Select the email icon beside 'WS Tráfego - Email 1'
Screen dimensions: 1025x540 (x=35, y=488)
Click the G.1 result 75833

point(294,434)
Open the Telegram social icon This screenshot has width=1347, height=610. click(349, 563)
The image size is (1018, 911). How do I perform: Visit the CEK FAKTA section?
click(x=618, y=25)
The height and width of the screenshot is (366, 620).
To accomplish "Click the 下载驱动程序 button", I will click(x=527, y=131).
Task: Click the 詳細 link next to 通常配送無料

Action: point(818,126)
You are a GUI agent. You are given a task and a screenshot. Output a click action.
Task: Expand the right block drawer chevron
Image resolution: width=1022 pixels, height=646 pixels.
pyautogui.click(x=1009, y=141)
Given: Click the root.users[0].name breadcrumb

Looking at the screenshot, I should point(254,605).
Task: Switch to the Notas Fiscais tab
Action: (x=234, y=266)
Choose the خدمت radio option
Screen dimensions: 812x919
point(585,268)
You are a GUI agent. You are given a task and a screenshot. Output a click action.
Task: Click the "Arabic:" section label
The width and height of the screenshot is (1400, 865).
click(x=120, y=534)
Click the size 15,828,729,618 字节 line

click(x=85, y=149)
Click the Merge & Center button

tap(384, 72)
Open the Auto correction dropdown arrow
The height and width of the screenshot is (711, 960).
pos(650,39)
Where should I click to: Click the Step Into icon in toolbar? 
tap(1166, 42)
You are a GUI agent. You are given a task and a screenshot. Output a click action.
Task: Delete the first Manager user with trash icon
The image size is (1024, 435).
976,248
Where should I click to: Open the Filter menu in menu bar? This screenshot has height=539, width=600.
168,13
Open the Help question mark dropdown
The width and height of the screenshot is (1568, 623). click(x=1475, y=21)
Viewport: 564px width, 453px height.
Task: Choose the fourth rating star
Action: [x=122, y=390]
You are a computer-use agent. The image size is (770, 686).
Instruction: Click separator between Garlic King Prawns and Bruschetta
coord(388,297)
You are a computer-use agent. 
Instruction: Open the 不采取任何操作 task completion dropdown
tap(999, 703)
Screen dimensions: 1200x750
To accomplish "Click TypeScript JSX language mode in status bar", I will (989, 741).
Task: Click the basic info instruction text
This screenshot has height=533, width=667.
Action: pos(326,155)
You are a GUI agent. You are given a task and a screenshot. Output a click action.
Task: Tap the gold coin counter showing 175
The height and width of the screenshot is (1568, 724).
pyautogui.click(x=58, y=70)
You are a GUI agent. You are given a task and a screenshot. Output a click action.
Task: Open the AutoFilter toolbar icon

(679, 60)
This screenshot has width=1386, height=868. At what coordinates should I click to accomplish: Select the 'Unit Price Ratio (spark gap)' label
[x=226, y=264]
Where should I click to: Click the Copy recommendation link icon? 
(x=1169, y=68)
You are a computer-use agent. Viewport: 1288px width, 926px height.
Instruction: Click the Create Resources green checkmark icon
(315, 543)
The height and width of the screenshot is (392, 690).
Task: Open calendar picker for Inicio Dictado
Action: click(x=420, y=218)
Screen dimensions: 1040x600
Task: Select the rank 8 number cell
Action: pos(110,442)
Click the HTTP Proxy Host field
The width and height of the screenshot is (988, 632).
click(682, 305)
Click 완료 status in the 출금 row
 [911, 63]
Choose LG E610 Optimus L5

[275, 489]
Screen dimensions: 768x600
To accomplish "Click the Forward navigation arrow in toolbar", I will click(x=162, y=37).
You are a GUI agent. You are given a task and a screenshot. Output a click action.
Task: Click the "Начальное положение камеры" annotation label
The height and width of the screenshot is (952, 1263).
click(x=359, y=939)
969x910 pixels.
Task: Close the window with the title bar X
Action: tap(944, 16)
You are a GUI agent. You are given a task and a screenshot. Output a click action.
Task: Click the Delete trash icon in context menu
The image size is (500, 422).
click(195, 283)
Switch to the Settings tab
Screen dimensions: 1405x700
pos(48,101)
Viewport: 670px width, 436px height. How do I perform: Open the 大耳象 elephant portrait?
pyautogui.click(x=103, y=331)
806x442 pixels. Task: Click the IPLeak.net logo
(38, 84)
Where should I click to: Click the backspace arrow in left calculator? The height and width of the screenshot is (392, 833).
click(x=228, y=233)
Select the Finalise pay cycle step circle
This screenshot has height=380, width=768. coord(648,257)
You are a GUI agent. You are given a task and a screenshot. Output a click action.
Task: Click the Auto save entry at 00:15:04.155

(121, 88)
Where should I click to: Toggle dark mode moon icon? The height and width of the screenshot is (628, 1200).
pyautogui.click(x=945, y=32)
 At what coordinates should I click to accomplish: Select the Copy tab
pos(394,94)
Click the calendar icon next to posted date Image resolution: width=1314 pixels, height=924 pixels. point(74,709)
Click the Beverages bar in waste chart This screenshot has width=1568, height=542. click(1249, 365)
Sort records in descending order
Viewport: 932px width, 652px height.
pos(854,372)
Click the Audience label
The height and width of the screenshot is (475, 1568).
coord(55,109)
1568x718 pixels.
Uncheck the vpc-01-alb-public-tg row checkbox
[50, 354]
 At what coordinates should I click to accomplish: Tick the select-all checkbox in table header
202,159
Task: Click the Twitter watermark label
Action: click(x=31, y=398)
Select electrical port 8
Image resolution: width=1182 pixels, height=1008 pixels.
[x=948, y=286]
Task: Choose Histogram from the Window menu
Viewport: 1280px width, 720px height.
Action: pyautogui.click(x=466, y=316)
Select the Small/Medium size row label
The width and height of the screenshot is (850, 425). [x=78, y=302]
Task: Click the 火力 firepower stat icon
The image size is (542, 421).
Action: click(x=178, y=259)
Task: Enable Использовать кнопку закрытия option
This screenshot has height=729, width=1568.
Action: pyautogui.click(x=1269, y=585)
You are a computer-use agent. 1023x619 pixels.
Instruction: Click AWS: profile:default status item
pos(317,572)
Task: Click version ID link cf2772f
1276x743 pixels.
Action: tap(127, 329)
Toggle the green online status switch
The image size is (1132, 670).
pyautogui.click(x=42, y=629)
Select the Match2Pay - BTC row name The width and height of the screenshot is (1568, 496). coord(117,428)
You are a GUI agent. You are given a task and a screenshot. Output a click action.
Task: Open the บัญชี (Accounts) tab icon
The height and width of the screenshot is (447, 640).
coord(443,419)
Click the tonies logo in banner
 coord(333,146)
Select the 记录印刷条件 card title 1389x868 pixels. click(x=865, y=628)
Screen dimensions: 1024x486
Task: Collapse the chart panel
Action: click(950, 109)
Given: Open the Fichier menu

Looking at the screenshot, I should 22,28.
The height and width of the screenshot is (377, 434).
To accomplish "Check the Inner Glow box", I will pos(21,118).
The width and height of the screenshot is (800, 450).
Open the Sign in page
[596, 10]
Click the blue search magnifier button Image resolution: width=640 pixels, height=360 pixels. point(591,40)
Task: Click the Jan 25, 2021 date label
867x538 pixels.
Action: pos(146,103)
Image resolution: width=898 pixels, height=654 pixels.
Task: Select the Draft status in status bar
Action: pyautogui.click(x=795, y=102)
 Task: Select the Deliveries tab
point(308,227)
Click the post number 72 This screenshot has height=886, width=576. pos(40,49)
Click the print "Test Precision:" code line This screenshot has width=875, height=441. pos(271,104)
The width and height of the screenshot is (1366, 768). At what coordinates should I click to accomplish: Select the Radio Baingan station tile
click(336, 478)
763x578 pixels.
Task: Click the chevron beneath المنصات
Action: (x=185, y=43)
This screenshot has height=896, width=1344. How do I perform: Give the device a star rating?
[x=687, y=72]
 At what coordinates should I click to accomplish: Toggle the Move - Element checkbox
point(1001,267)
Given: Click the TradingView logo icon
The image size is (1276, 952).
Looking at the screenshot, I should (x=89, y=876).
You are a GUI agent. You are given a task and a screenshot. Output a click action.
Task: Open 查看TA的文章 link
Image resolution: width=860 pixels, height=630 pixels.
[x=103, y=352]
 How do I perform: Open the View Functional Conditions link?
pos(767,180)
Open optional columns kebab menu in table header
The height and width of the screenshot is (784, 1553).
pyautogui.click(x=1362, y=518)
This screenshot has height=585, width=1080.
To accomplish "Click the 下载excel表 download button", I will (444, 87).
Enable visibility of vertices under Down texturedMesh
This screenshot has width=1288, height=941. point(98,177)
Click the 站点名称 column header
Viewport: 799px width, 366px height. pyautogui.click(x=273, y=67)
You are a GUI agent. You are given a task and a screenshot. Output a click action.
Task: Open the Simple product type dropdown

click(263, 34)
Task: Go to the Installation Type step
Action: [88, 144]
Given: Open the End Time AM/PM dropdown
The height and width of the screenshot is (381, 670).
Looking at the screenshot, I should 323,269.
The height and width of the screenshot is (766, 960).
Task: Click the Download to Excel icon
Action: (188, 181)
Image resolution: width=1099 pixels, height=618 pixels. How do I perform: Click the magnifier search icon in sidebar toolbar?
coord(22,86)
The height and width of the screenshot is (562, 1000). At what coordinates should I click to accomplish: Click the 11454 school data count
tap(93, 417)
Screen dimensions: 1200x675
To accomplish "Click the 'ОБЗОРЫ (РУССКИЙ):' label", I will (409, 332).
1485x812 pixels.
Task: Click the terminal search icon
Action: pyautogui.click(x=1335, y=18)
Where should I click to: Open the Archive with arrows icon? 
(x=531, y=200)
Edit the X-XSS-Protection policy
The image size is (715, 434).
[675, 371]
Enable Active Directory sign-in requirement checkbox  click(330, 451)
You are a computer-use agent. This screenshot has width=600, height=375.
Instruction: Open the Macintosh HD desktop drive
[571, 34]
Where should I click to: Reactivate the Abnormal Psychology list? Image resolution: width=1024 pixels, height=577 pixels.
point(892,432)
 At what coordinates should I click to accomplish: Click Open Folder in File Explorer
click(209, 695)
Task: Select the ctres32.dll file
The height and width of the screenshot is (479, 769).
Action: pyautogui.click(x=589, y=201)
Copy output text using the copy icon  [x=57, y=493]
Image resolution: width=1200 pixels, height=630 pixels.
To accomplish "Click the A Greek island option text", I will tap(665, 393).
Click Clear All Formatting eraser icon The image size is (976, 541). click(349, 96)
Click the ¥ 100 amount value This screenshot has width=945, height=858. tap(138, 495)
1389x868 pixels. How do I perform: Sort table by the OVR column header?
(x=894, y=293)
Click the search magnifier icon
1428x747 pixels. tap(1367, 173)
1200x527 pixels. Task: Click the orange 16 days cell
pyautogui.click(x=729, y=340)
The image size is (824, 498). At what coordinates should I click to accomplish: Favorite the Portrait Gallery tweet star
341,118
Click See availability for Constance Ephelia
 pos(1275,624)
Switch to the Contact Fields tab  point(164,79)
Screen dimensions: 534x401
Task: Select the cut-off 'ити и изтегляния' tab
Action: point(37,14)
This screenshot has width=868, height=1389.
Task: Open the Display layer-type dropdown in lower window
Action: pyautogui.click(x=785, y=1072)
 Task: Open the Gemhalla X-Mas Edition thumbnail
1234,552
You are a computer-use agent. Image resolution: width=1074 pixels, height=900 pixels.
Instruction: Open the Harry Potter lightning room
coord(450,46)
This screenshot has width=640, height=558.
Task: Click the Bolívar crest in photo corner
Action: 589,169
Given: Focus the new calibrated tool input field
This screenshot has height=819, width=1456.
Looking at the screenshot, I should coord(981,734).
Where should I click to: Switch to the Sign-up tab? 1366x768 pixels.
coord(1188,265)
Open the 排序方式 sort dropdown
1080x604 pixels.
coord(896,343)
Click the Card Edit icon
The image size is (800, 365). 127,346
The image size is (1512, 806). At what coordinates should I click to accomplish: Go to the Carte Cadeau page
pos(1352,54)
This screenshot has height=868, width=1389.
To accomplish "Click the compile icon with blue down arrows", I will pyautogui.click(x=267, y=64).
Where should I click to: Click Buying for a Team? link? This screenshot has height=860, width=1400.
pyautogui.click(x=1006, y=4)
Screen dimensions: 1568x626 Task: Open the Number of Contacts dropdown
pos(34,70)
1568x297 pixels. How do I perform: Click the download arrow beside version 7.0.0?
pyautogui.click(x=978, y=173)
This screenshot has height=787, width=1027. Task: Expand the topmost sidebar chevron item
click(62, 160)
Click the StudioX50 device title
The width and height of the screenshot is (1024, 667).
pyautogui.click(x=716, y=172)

-------

## Description of the task
In the listing above, show every line with the word "trash".

## Worked solution
Task: Delete the first Manager user with trash icon
Task: Click the Delete trash icon in context menu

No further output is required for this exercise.